To whom it may concern, this post is coming a week late as I am a bit behind on my blog. To clarify, this is my second blog for the last week on the Book of Psalms and I will follow this by my two for this week of October 3rd!
Something in class that we have discussed in class is the context of these psalms. Who used them? Why did they read them, how did they interpret them? How were they used for beneficial purposes?
For this entry I would like to focus on the different uses of the psalms, specifically for the pilgrims. For the Christians who first landed in the new world, it is quite viable to believe that these psalms provided a great sense of security to the pilgrims who first came to America.
Going outside our text to, these peoples were confronted with the conflicts with the local Indian populations, famine, water shortage, not to mention that the true civilization that they knew was thousands of miles away across the Atlantic Ocean[1]. The Bay Psalm Book, was first printed in 1640 in Cambridge, Massachusetts, just over 30 years after the first permanent British settlement in Jamestown, Virginia was started[2]. As a central guideline to the settlers, principles of the bible provided strict guidelines for those living and praising god in the new world[3]. The book of psalms, specifically the Bay Psalm Book provided the puritan settlers an outlet to both praise the lord and come together as a community to recite the poetic verses that were also labeled as “singsong”[4].

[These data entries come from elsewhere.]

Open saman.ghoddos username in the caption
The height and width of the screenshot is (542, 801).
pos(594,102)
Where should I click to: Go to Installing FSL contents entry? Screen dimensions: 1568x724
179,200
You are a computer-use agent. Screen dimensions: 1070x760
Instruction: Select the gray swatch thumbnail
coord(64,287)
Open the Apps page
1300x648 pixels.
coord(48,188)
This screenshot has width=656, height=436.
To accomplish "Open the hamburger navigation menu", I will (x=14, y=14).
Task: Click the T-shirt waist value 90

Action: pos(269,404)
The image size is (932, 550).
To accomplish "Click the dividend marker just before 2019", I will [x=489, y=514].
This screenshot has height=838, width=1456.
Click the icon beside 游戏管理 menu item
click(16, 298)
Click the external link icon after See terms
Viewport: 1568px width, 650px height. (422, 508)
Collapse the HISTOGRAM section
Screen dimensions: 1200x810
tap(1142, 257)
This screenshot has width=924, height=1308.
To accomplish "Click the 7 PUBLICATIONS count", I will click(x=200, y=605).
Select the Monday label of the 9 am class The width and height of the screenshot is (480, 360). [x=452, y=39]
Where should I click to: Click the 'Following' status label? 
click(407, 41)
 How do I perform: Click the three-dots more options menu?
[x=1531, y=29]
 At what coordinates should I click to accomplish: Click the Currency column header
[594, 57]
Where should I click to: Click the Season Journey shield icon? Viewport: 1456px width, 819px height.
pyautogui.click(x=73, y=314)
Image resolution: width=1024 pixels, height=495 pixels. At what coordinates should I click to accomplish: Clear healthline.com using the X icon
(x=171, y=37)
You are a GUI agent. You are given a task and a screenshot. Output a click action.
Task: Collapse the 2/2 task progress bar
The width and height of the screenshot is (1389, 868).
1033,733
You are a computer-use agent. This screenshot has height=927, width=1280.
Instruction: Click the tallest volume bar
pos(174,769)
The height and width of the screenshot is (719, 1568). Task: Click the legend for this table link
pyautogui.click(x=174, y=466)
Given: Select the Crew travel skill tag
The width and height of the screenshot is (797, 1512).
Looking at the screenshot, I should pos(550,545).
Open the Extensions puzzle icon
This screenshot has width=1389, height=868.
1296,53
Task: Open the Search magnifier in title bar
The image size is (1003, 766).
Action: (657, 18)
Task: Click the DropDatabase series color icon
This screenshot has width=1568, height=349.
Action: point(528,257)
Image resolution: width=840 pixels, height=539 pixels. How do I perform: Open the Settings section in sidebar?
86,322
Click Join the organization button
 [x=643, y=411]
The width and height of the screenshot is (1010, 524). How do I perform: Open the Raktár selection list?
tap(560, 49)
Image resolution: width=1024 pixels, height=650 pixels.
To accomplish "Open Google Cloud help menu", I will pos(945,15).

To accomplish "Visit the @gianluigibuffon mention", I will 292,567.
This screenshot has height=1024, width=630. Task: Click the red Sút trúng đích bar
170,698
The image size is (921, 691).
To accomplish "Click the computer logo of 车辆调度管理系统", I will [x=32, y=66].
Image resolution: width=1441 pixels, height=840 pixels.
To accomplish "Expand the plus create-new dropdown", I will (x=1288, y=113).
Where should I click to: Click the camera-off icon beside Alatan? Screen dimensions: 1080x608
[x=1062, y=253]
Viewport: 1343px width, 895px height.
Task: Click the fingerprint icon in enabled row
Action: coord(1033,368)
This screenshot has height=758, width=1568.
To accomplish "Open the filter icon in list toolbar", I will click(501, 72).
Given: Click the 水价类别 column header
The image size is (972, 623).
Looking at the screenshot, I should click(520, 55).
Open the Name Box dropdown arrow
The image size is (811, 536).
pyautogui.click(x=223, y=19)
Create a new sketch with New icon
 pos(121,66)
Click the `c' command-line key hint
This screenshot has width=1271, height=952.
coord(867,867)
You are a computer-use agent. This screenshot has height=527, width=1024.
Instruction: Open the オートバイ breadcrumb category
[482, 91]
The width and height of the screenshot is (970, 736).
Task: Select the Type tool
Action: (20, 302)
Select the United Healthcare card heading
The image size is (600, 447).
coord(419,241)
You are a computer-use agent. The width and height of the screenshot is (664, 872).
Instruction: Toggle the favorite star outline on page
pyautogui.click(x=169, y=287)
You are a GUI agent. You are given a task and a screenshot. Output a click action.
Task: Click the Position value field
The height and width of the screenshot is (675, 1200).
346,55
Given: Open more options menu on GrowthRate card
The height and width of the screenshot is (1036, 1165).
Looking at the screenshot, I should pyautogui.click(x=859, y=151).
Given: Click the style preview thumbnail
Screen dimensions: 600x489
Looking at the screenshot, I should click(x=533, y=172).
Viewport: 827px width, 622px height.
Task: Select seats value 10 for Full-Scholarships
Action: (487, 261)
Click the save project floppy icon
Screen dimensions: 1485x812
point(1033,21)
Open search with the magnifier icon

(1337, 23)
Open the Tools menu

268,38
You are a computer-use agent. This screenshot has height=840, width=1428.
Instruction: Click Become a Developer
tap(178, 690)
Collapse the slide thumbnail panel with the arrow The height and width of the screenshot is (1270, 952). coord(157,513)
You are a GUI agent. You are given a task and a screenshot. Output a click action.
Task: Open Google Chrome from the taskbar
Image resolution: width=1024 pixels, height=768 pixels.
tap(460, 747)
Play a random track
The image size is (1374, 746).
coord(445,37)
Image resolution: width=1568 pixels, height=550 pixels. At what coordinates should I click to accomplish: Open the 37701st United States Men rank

From off these facts, it is evident that these Psalms served a different purpose than they do in our current Robert Alter text, which simply makes the psalms easier for us to understand. From a religious standpoint, the Bay Psalm Book is more literal and shows what was read and possibly(up to our understanding) how it sounded for the Pilgrims. In my opinion it is possible that those who read them did so for security, comfort, and to constitute a feeling of togetherness among the settlers.